Stored items
----
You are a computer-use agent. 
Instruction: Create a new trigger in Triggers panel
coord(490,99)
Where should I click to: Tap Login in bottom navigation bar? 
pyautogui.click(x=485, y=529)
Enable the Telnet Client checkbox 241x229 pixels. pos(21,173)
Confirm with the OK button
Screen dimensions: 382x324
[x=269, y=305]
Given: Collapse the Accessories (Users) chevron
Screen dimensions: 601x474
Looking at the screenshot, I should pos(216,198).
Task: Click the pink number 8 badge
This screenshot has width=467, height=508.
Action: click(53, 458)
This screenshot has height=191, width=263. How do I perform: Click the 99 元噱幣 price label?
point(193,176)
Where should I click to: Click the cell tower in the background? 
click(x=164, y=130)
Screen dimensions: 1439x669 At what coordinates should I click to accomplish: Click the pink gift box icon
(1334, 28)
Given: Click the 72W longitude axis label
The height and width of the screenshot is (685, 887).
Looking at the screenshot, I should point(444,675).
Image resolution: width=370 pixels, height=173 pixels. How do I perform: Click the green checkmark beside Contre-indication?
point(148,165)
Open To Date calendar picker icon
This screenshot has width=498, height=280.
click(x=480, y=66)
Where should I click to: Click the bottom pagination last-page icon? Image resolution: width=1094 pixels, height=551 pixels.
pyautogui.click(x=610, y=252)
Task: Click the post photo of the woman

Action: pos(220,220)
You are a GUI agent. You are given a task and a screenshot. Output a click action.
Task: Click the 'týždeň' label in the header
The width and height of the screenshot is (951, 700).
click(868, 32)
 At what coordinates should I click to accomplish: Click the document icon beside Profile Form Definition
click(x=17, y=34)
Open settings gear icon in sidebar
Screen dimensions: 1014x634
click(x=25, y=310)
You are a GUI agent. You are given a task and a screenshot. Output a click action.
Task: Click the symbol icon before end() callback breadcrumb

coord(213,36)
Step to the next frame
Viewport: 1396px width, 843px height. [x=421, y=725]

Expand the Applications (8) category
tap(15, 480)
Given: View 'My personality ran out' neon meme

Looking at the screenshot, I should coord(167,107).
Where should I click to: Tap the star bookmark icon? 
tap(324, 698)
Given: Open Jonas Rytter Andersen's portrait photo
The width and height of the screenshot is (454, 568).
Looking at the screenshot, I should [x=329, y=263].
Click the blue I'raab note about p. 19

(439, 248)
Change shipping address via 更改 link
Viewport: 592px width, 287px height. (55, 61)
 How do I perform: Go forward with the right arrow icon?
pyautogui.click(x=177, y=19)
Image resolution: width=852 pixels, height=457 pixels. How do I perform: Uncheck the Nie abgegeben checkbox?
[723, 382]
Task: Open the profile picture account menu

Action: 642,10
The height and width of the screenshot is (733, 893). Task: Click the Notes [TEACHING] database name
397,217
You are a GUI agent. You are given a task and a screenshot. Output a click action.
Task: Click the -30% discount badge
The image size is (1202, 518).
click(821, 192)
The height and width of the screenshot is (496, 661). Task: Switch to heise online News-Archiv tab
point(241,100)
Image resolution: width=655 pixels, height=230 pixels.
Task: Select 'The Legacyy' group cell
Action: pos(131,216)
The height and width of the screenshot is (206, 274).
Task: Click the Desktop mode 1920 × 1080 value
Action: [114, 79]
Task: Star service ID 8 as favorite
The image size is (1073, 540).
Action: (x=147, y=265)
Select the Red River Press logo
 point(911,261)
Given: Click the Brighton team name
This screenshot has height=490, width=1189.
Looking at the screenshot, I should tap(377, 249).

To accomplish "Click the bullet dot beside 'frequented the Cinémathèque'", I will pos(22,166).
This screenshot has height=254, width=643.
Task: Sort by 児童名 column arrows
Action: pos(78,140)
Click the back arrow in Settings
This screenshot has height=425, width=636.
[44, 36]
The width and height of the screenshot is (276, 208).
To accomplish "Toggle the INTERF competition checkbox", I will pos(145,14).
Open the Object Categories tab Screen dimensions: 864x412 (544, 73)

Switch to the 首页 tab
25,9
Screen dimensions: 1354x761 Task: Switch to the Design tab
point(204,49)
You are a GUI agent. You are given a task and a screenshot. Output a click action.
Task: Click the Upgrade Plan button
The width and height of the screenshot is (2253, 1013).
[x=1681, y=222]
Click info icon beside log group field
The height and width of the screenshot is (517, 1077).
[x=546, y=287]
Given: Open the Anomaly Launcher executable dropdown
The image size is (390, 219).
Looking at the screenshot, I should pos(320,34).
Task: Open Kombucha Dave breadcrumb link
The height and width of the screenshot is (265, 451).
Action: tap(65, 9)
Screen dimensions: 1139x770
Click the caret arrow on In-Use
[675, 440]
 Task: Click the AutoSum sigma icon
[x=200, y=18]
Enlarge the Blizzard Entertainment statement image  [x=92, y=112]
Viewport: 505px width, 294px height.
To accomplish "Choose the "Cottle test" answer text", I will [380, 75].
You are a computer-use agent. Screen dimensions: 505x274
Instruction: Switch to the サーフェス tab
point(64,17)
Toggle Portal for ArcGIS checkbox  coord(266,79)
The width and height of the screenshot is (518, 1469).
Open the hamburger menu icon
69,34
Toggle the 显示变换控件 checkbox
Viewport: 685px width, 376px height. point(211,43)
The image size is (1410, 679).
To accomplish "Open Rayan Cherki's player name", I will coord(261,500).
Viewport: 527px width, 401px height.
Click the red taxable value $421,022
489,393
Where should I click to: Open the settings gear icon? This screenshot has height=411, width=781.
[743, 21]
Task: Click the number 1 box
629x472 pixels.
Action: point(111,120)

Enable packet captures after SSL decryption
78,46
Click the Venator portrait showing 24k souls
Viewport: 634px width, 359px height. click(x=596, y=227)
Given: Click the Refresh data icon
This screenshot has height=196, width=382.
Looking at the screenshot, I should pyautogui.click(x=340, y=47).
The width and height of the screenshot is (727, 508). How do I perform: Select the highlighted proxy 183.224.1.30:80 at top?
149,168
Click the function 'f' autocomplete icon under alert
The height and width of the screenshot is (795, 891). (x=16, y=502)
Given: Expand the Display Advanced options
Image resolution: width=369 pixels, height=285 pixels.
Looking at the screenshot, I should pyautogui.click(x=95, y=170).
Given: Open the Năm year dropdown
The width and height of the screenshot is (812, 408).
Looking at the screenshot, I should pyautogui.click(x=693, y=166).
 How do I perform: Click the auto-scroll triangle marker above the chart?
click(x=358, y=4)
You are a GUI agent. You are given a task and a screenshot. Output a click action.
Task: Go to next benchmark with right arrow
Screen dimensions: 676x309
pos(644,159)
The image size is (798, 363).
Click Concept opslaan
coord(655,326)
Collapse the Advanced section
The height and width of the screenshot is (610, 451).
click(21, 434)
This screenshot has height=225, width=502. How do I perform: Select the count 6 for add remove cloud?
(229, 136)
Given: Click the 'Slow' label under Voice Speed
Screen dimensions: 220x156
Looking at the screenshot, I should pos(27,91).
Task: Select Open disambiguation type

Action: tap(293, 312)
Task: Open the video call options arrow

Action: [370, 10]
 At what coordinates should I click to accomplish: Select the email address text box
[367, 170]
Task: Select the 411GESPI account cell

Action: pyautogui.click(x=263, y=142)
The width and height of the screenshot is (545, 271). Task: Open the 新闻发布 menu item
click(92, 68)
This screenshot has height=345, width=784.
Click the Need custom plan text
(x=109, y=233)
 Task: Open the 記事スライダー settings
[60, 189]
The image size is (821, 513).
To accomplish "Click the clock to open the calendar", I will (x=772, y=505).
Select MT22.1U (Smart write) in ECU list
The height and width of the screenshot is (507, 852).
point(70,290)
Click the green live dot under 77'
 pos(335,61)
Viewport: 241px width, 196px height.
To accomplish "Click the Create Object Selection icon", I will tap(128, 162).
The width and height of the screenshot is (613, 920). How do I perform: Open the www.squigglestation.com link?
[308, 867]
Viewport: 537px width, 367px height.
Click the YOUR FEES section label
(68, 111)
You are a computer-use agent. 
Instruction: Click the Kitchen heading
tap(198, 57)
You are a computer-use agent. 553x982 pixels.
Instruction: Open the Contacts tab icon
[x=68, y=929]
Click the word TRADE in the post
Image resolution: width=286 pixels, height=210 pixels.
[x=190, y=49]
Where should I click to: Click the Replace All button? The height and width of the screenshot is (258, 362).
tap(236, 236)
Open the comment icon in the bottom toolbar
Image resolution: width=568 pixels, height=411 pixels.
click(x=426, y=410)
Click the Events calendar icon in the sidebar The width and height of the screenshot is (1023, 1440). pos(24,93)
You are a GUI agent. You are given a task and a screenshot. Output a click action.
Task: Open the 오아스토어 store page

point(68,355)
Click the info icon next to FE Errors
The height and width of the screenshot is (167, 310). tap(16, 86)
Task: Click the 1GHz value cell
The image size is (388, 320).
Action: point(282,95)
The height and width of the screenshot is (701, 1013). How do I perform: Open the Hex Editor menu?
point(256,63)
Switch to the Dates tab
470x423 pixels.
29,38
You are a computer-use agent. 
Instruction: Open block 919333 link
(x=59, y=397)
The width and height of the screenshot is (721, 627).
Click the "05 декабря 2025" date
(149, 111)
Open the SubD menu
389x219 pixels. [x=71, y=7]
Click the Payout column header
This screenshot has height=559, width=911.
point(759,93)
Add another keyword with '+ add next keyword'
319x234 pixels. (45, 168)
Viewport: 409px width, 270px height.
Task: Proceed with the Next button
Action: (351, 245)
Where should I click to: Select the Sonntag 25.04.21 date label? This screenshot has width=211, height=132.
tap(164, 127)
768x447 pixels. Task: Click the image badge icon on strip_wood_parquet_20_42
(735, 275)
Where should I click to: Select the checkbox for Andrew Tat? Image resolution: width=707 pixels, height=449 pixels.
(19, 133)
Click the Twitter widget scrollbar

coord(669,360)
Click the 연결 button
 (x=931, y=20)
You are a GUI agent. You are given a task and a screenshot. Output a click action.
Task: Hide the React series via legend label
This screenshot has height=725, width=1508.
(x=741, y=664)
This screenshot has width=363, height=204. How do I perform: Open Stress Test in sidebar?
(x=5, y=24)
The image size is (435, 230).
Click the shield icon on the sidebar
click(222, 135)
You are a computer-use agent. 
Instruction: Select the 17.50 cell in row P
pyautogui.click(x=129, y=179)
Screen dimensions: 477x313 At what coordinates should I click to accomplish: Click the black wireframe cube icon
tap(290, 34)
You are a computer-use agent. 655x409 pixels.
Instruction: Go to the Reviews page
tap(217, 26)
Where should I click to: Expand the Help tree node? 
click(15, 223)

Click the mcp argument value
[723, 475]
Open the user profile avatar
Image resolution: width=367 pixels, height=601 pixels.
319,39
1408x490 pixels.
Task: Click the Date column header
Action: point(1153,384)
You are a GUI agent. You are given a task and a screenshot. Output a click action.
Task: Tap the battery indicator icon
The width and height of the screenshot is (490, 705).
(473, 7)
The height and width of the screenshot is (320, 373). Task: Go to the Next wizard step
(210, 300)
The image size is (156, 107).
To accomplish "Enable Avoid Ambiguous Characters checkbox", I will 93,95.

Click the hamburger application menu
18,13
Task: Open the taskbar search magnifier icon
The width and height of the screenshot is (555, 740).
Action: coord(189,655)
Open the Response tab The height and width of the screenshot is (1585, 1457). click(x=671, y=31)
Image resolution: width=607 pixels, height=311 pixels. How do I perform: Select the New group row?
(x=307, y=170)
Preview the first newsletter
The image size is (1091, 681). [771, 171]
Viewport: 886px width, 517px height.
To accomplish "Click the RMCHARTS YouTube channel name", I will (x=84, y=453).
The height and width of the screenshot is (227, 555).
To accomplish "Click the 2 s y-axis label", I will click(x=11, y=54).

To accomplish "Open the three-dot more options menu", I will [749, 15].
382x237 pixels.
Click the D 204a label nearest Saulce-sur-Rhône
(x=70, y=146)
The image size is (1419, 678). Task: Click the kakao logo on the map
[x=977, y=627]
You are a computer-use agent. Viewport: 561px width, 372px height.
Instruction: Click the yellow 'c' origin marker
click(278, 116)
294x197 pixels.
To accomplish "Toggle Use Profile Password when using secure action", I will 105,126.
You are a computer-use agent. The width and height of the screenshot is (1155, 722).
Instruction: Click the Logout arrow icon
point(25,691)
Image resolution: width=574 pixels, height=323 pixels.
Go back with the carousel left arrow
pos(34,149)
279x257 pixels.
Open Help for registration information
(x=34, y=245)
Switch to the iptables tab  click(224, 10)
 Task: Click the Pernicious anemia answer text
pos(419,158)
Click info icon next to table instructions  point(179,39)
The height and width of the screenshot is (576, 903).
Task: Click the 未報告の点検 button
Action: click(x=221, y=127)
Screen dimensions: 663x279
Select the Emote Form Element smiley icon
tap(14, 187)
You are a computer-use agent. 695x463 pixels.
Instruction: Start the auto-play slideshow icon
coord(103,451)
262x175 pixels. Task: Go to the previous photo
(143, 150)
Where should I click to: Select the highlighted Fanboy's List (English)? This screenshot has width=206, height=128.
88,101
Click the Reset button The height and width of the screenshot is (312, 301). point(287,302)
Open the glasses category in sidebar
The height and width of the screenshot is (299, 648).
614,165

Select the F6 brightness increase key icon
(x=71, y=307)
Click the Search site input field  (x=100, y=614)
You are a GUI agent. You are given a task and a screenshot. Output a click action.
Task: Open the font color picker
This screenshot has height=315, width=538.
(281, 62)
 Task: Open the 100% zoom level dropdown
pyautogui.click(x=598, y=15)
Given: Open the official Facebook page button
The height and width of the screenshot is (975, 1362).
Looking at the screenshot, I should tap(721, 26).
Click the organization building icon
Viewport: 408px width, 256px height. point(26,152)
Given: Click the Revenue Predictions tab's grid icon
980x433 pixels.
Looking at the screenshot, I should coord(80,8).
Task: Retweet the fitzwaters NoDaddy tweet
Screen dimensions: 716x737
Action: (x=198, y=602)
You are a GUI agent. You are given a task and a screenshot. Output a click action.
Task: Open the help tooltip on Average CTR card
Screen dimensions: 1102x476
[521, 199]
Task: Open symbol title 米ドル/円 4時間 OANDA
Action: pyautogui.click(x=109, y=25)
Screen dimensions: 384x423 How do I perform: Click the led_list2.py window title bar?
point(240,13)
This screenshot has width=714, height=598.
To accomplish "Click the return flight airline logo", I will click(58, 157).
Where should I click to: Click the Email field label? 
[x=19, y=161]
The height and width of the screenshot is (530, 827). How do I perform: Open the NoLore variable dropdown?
----
* Exercise brief: Filter the data for the string "picker". Copy each matching line.

* Worked solution:
Open To Date calendar picker icon
Task: Open the font color picker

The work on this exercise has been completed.